Più e più volte, e tutte con gran torto, mi son doluto della santa e giusta, la quale il mondo frusta con suo giustizia per nostra cagione.

Ma or che la ragion il mie cor gusta, vedendomi condotto al vecchio porto, avanti che sie morto, appruovo che Fortuna fa ragione.

Giusta la tenne il gran re Salamone, quando al suo dosso fu posta la sella, perché la colpa venne pur da lui; giusta la tenne quel primo, colui

che fu cacciato della terra bella, perché credette a quella che 'l fé disubidir suo Creatore. Chi sente alcun dolore

per suo difetto non si de' dolere della Fortuna, c'ha le pruove vere. Delle qua' pruove dire assai ne posso, ché l'ho provate e per terra e per mare,

e tutte confessare esser seguite per la colpa mia. I' credo che chi vuol ben giudicare, quando dalla Fortuna egli è percosso,

dirà da lui sie mosso il non tener la più secura via. Ma l'uom ch'è franco, savio e diligente può con l'albitrio dato dal divino

prender quel buon camino che 'l meni dove cerca suo salute. Ma vuolsi con virtute prendere il tempo con buona giustizia,

chi vuol di suo viaggio aver letizia. Già non si de' di Fortuna dolere colui che per diletto caccia l'orso, s'elli gli dà di morso

o della zampa per campar suo vita, né chi per suo orgoglio prende corso di lancia acuta contro a cavaliere, se nel petto gli fere

e per la schiena passa la ferita.
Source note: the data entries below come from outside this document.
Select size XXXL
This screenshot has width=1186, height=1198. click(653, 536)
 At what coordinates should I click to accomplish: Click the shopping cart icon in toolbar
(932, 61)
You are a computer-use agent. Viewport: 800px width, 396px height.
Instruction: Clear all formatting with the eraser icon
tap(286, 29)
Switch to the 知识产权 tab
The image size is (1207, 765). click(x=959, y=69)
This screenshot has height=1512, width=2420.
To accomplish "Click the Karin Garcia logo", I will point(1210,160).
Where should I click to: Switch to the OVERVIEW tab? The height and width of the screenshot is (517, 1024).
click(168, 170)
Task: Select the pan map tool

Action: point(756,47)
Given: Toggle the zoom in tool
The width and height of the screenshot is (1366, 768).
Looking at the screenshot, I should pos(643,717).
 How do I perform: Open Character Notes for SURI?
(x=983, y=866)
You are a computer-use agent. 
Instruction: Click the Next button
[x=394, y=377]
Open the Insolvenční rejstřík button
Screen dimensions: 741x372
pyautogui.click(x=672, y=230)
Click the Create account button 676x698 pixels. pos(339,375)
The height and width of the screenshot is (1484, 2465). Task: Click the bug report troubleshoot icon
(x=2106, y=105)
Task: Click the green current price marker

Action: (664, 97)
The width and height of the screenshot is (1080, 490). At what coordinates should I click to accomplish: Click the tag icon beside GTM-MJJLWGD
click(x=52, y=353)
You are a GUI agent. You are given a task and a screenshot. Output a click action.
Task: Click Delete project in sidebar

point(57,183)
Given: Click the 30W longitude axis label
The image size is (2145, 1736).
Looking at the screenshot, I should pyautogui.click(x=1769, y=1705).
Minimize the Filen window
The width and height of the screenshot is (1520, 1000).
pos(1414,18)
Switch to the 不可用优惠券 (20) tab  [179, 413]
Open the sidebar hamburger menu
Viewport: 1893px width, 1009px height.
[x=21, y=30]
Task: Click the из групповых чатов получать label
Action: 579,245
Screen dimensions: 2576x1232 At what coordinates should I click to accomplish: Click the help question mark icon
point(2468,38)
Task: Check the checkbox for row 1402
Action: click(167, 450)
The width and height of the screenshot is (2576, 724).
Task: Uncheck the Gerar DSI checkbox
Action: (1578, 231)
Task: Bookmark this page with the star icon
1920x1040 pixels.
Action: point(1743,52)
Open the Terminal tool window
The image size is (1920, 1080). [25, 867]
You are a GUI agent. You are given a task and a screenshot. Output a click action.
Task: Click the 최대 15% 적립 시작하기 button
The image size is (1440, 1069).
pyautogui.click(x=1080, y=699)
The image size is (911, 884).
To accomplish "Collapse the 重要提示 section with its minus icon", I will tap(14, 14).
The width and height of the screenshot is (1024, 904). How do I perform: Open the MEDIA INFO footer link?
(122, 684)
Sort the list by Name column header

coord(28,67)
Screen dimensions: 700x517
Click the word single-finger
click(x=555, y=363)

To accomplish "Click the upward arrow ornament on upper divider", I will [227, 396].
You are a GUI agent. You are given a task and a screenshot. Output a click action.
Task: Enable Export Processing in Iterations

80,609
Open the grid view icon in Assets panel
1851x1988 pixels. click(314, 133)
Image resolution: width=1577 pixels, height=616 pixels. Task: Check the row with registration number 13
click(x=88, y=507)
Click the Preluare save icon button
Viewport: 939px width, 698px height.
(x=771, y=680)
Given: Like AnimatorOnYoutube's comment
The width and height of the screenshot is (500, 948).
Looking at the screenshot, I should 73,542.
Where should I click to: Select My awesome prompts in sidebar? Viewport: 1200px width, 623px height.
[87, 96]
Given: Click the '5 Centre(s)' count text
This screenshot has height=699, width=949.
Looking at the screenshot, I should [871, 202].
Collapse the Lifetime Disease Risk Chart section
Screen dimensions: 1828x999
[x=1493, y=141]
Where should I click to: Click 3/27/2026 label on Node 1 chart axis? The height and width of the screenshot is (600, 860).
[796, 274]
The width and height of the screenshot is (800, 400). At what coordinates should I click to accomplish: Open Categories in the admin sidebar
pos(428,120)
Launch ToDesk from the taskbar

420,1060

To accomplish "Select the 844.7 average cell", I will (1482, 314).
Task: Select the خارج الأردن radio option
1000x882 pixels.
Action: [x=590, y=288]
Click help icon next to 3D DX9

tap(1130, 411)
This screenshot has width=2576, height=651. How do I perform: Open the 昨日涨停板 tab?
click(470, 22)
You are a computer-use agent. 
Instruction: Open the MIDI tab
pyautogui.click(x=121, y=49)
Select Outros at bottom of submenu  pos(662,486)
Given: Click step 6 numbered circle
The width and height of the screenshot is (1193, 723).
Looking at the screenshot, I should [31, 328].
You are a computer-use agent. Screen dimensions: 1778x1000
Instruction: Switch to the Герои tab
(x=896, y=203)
Colui che 'n sulle cime fa salita, potendo quel che cerca aver da basso, di sé si doglia, se ne cade a terra.

Colui che sempre cerca di far guerra convien che nella fin po' ne sia lasso; se giunge al vecchio passo, di lui si può ben dir sie maraviglia.

Colui che 'l peggio piglia di sé si doglia, e non della Fortuna, che fa 'l suo corso come fa la luna. Fortuna è stata a me un solo iddio,

che m'ha condotto a porto di riposo, non come nighittoso, ma per lo tempo che così mi dà; né già però mi sento paüroso

di conservarmi nello stato mio e ben guardare il fio che m'ha donato la mie libertà. Com'ella è cara Cimbri ben lo sa,

che diede a sé e a' suoi cruda morte per non vedersi servo de' Romani. E, s'ell'è cara, specchiatevi a' Pisani, che han di libertà perduta corte

e con parole scorte chieggon la morte, come vecchia e stanca, perché sotto la branca si veggon di colui, che per antico

di volpe e di suo figli fu nimico. — Canzon, se tu ti truovi dove sia alcun che di Fortuna dica male, digli che poco vale

il bestemiarla e far di lei doglienza, però ch'ell'è beata e non le cale d'alcun che senta mal per suo follia. Fortuna è buona e ria,

secondo quel che fa la Providenza: quest'è vera sentenza, provata pe' materni versi scritti da me, che son figliuol di casa Pitti.